Una storia iniziata lontano dai riflettori, tra i campetti di San Benedetto e San Venanzio, quando la pallacanestro era soprattutto entusiasmo, sacrificio, amicizia e voglia di stare insieme. Una crescita costruita passo dopo passo, grazie a dirigenti, allenatori, giocatori e appassionati che trasformarono una realtà di provincia in una società capace di confrontarsi con le grandi del basket italiano.

Dalla passione alla Serie A Il percorso fu lungo e tutt’altro che semplice. Categoria dopo categoria, il Fabriano Basket arrivò in B, giocando a Piaggia d’Olmo, prima dello storico spareggio al PalaCesari. Il 12 giugno 1979, nella sfida contro Brindisi, arrivò la promozione in A2. La stagione 1979-80 fu così la prima, storica annata nel basket professionistico. Tre anni dopo, nel marzo 1982, Fabriano conquistò anche l’A1, realizzando un sogno enorme per una piccola città delle Marche.

Nel marzo 1983 venne inaugurato il nuovo palazzetto, costruito a tempo di record grazie al lavoro del trio Merloni-Biondi-Ninno. Furono anni indimenticabili, segnati da giocatori diventati idoli, allenatori entrati nella memoria collettiva e dirigenti capaci di costruire una società rispettata in tutta Italia. Ma soprattutto furono gli anni di un pubblico straordinario.

Il sesto uomo: una città intera Il rapporto tra Fabriano e il basket non può essere raccontato soltanto attraverso classifiche e risultati: al centro di questi sessant’anni c’è la passione dei tifosi. Generazioni di fabrianesi hanno vissuto la pallacanestro come un appuntamento irrinunciabile. Il palazzetto è diventato una seconda casa, capace di riunire padri e figli, nonni e nipoti, amici e famiglie. La città entrava tutta dentro quelle mura: si gioiva, si soffriva, si cantava. E il lunedì si tornava a parlare della partita, dell’ultimo canestro, dell’ultimo campione.

Una storia fatta anche di presidenti, dirigenti, allenatori, giocatori, collaboratori, sponsor, volontari e tifosi. Ognuno ha lasciato qualcosa: alcuni per una stagione, altri dedicando alla società decenni della propria vita.

Guardare al futuro Oggi la pallacanestro è profondamente diversa da quella di trent’anni fa. Costi più elevati, maggiore concorrenza, strutture da adeguare e difficoltà nel trovare sponsor e sostenitori rendono più complesso costruire progetti solidi. La sfida non riguarda soltanto il risultato della domenica, ma la sostenibilità dell’intero progetto: investire sulla prima squadra, sul settore giovanile, sugli impianti e soprattutto sui ragazzi del territorio.

Una storia così può continuare soltanto se riesce a parlare anche alle nuove generazioni.

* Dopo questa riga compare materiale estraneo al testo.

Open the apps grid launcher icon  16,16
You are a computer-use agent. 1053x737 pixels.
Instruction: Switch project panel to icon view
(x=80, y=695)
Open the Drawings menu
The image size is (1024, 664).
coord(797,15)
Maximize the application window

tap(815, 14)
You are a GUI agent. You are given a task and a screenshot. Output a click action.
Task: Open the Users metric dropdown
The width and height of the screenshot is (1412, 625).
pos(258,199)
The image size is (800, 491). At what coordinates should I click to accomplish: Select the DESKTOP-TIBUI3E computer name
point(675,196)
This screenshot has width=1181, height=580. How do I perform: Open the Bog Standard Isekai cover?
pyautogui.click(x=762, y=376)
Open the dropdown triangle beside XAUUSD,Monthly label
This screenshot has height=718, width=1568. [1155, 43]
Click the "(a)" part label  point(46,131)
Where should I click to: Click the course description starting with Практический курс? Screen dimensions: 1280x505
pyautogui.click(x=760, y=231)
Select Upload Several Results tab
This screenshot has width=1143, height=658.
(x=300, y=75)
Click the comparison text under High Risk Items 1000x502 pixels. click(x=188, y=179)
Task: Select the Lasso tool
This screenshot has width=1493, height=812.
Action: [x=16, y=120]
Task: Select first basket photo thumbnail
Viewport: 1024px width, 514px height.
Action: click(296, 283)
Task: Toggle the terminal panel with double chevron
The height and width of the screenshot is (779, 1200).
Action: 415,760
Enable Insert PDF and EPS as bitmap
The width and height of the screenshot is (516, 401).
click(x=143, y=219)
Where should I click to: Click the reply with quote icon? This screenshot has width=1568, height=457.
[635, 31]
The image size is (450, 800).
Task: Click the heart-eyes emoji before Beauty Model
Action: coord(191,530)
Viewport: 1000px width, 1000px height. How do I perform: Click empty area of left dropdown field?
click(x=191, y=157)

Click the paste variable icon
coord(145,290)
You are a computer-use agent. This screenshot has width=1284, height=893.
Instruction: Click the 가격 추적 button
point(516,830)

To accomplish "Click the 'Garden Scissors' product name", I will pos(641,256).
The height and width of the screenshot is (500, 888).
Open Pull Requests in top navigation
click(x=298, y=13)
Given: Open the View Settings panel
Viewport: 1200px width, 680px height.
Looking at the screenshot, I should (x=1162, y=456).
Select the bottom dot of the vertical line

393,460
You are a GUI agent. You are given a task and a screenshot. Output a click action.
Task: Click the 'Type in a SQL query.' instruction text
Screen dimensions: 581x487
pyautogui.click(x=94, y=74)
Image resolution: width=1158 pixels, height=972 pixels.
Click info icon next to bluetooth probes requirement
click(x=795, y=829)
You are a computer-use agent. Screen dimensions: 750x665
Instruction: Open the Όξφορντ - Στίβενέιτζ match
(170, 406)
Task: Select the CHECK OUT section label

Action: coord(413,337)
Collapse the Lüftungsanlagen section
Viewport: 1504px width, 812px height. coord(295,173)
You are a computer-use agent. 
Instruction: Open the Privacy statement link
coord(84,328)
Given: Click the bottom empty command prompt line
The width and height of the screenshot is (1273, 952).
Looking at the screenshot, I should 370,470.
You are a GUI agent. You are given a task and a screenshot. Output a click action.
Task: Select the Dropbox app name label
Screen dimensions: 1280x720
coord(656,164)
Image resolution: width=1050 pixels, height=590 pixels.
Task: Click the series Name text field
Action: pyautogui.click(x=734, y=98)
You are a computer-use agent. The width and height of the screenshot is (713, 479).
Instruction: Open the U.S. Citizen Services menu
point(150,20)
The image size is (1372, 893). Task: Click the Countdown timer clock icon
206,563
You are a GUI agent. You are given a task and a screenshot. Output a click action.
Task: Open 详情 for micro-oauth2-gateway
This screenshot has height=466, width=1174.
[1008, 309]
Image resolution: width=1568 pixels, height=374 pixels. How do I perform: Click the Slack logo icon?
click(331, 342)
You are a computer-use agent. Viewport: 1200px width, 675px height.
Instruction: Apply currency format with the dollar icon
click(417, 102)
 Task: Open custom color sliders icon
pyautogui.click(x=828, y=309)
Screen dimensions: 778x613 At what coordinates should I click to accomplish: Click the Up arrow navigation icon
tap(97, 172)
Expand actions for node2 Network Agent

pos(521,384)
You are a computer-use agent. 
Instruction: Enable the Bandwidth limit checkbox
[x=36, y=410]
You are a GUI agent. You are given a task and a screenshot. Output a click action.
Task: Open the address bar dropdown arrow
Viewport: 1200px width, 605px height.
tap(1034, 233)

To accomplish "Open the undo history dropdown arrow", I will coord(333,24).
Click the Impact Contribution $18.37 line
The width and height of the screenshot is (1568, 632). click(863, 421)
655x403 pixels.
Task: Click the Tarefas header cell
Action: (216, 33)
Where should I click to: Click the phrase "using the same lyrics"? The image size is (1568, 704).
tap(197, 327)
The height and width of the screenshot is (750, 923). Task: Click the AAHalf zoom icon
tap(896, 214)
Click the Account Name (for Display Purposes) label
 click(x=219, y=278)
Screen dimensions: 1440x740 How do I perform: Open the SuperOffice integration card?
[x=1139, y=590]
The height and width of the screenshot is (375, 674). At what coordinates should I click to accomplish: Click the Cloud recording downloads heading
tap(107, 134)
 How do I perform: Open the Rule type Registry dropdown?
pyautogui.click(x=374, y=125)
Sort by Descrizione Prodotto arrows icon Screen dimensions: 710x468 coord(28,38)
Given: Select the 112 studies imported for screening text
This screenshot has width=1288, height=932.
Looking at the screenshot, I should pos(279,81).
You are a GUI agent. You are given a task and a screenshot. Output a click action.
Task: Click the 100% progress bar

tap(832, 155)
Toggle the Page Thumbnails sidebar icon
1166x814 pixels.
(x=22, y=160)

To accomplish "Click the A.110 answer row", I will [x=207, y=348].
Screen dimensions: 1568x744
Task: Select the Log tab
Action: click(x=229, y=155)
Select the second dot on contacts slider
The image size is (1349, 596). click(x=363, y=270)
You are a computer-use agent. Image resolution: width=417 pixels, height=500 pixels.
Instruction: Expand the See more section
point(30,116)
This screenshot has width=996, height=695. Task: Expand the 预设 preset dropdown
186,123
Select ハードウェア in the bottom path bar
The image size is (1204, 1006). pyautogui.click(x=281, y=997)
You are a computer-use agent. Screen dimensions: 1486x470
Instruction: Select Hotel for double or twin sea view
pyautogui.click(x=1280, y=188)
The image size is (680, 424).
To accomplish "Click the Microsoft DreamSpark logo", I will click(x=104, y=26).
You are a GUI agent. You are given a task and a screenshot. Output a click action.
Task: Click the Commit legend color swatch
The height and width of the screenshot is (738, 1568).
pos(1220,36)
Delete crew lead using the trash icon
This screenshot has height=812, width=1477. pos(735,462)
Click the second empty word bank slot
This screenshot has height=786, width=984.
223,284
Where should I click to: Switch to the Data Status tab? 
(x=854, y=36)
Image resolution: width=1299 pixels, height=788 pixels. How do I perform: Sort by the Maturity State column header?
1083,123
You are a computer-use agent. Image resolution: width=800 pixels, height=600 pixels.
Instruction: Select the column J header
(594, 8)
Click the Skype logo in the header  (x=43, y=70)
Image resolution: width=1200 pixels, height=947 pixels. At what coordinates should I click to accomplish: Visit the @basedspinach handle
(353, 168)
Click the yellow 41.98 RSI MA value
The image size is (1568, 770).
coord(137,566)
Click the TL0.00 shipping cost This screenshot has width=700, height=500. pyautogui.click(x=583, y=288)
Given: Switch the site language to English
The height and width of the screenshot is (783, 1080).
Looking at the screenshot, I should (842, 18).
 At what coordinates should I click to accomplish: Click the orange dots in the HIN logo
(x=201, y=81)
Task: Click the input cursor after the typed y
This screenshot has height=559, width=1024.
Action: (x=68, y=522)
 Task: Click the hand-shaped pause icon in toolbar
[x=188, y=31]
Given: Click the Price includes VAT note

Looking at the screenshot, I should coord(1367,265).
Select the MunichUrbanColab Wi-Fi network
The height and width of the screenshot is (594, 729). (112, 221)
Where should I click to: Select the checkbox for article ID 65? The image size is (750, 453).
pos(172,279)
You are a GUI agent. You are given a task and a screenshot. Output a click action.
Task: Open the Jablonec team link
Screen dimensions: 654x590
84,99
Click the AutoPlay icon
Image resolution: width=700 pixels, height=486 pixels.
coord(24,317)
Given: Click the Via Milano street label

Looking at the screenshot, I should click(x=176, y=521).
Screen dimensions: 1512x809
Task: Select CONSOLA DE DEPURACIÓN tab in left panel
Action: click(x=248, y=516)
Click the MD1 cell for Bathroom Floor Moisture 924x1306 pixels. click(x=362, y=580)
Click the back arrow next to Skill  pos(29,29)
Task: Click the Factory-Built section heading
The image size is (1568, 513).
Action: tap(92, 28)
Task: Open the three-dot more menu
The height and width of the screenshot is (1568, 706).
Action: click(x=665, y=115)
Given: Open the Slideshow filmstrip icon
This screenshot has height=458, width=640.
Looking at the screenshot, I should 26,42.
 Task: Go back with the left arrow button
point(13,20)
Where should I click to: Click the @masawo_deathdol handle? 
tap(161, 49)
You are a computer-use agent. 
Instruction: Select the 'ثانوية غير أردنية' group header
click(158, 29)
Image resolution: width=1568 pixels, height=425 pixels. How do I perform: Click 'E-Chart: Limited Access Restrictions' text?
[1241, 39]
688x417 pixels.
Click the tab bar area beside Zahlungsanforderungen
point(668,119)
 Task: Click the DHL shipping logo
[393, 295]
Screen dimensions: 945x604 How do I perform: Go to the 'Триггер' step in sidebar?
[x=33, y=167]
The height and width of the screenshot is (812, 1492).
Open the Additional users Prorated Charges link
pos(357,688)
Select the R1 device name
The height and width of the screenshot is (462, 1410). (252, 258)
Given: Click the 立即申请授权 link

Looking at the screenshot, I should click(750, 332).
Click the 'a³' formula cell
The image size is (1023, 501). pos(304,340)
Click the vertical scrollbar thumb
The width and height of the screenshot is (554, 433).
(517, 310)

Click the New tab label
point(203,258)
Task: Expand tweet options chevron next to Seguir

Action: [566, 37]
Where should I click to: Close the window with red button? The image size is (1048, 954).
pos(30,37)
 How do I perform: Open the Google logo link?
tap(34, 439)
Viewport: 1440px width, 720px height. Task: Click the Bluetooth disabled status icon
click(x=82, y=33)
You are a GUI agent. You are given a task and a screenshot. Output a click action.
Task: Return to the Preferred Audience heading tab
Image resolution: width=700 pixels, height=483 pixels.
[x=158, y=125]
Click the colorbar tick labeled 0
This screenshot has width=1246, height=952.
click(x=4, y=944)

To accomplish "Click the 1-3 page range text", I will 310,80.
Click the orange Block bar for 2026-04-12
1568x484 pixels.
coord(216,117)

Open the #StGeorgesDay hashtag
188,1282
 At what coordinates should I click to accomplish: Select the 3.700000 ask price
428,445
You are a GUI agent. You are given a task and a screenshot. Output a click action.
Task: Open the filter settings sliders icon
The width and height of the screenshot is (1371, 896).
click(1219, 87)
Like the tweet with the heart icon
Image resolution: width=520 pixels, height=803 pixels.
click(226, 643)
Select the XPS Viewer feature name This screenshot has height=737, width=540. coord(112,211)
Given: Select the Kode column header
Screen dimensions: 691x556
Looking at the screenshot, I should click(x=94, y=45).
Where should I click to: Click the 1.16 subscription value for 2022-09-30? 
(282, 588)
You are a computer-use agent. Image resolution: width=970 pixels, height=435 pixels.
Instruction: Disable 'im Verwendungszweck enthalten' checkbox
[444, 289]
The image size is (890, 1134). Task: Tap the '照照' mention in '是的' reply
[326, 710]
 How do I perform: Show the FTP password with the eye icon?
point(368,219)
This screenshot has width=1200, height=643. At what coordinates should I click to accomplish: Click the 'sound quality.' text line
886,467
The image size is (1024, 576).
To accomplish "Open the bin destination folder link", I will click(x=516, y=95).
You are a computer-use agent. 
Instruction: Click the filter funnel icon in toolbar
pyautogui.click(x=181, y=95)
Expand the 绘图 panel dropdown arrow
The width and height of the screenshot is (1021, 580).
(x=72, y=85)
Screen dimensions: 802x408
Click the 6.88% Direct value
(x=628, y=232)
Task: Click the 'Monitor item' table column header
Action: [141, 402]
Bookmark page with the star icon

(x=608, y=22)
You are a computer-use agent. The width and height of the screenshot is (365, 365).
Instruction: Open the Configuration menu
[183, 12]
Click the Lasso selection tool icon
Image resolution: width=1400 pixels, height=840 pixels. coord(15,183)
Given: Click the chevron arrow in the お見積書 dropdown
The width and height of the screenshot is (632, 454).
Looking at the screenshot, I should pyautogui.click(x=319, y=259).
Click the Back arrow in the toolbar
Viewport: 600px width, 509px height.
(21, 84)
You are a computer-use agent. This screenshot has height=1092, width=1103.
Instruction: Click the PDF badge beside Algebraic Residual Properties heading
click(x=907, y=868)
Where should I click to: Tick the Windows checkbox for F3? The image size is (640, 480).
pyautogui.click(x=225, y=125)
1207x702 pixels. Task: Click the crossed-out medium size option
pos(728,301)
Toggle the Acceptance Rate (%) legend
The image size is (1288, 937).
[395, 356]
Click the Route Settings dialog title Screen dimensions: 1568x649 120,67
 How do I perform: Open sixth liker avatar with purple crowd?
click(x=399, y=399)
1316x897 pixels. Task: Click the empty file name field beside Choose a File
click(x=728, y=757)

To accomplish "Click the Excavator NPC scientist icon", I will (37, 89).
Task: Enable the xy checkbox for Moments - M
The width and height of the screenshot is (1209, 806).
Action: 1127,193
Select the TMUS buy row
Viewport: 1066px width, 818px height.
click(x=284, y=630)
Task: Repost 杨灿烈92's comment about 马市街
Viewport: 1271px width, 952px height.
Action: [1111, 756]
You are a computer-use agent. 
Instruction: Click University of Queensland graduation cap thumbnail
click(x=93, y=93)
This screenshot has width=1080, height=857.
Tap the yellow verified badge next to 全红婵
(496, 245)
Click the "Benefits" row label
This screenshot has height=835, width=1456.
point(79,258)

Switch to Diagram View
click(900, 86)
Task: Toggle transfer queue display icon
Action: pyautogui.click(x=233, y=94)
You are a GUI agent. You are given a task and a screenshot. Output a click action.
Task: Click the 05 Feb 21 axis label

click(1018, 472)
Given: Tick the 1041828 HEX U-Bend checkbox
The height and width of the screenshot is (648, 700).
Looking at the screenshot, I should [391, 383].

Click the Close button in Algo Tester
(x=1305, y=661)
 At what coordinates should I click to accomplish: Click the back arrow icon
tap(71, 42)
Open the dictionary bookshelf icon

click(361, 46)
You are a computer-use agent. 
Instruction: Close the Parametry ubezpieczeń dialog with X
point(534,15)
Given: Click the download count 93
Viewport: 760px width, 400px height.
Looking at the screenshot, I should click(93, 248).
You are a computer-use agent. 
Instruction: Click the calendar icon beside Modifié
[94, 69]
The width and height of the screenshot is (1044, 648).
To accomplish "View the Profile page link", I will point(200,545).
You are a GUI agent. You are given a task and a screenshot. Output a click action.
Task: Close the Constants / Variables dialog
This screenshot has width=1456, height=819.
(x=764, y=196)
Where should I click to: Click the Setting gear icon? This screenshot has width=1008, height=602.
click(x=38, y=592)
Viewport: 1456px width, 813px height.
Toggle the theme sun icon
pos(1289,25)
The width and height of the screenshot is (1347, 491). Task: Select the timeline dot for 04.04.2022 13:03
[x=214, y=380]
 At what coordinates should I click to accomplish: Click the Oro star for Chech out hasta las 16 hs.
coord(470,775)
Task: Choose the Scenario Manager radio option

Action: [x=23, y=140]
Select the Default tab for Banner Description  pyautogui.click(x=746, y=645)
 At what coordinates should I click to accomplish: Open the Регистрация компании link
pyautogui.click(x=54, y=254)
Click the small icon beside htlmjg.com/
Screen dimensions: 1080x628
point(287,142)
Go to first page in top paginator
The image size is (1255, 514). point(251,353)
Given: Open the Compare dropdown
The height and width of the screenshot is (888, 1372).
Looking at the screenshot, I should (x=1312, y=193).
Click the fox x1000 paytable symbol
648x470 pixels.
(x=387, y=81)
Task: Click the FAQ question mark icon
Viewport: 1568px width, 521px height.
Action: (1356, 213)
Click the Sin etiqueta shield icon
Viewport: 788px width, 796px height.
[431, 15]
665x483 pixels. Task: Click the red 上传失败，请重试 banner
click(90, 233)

Il sessantesimo anniversario deve essere un momento per ricordare chi ha costruito questa storia, guardare avanti e, magari, potrebbe coincidere con l’inaugurazione dell’ex PalaGuerrieri entro dicembre 2026. Pura utopia? Forse. Ma Fabriano ha imparato che nello sport, qualche volta, i sogni diventano realtà. Un compleanno che potrebbe essere non un punto di arrivo, ma di partenza. Perché la storia del Fabriano Basket non appartiene soltanto a chi ha segnato più punti o conquistato più vittorie, ma a chiunque abbia sentito almeno una volta il cuore battere più forte dentro quel palazzetto.